As broadband connections spread through cable, phone, and satellite, the dial-up access to the Net was doomed. By July of 2006, dial-up subscribers to AOL had shrunk to less than 19 million subscribers in the same year that saw PC World Magazine declare AOL "the worst tech product of all time.” The bulletin boards and magazine racks simulated by AOL could not compete with the customers who were neither geeks nor simply shoppers. The new customers wanted bulletin boards, yes, but bulletin boards flexible enough to be shaped and managed by users themselves. The customer was no longer passive but an active participant with a home page that responds to changing needs, whims, and interests. Google and Yahoo enabled that shift and presented a portal that asked "Where do you want to go?" This replaced the AOL model that had asked "What do you want to buy?"
Increasingly active, the new generation of users became more than shoppers and information consumers. The evolving users want to shape "MySpace,” sharing photos, event logs, and personal commentaries. MySpace now outstrips Google, Yahoo, and all other portals on the Internet. Coming up quickly behind MySpace since 2005 is the the video-sharing YouTube which, according to Nielsen/NetRatings, has almost 20 million visitors each month. Even major TV networks like NBC and CBS have dropped their copyright restrictions on video footage so that their clips can be downloaded for free at YouTube.

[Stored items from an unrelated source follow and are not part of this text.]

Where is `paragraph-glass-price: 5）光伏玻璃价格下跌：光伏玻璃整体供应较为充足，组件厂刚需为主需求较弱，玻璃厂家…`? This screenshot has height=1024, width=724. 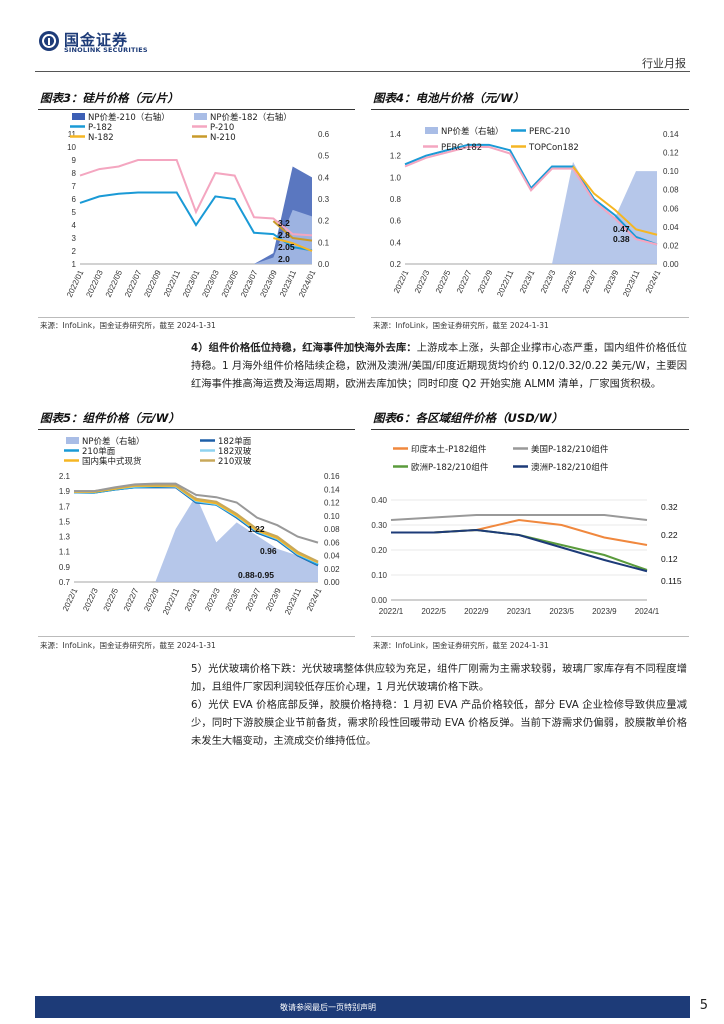
paragraph-glass-price: 5）光伏玻璃价格下跌：光伏玻璃整体供应较为充足，组件厂刚需为主需求较弱，玻璃厂家… is located at coordinates (439, 678).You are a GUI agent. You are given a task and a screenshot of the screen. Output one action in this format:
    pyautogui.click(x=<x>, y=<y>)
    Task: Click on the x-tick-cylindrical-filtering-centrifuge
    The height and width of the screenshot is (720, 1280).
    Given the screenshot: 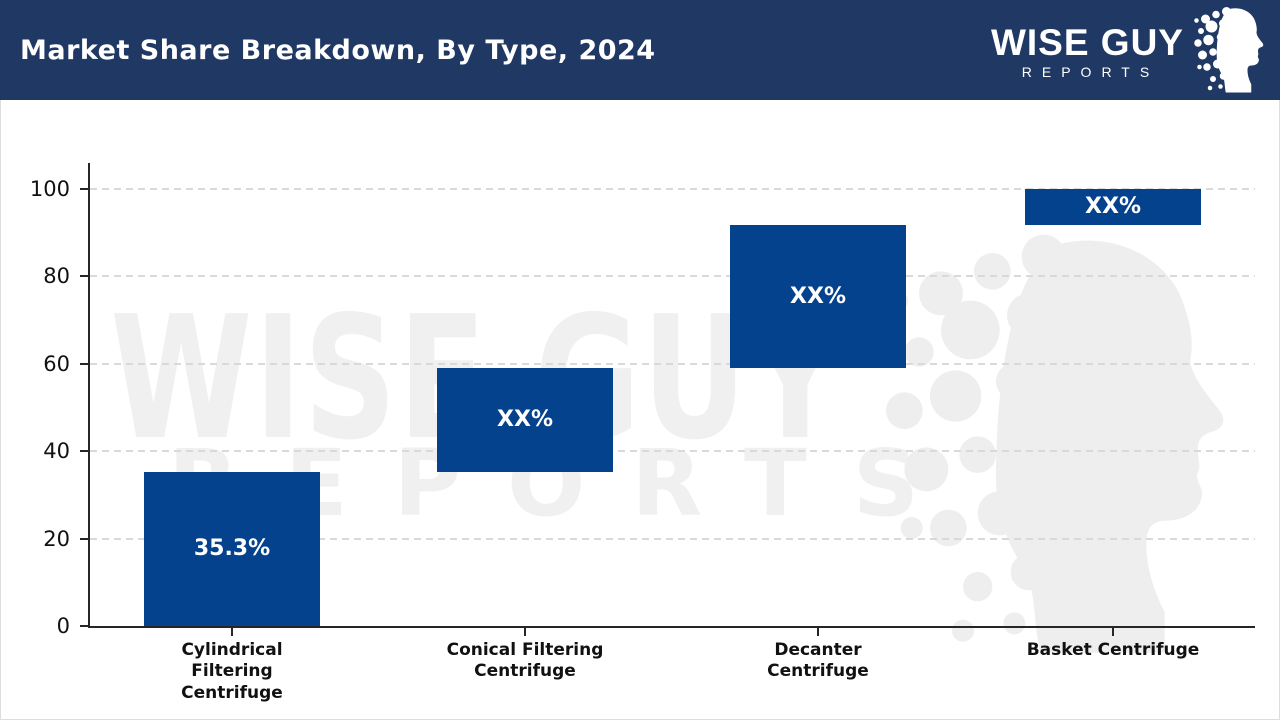 What is the action you would take?
    pyautogui.click(x=232, y=632)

This “brief history” shows the momentum of active humans applying creative impulses toward free expression and toward community building. All this has happened within two decades. So, the Oracle says Yes to a coming renaissance of humanity through the Internet. Unfortunately, after the Yes, there also comes a No.
The tremendous pressures on American culture after September 11, 2001 might have raised expectations for new initiatives in international communication. The Internet is the ideal framework for trans-national initiatives. As a response to cultural hostilities, the Net might have served as seedbed for innovative communities of young people across all nations through game-based avatars (virtual identities). Such “avatar diplomacy” could create friendships not unlike those of the paper-based “pen pals” movement of the early 20th Century. During a three-year period, plans for avatar diplomacy were indeed sketched, detailed, and pitched to institutions like colleges, universities, and UNESCO-sponsored conferences. Despite many presentations and discussions in the U.S., Europe, and Scandinavia, none of these plans went beyond the stage of “nice idea.” The existential will was simply not present. Instead, even academic institutions took an attitude of business as usual: “We must continue to pursue our mission and do what we do best – what we have always been doing. Transnational initiatives are uncharted waters and the risks are many. We are a business after all.”
Such a cowardly performance is not surprising when viewed in the light of human history’s Age of Iron. The No to renaissance is a solid wall of complacency that stops momentum. Yet No to a Matrix renaissance only calls for the music of another voice, the poet Wallace Stevens:
“After the final no there comes a yes
And on that yes the future world depends.
No was the night. Yes is this present sun.”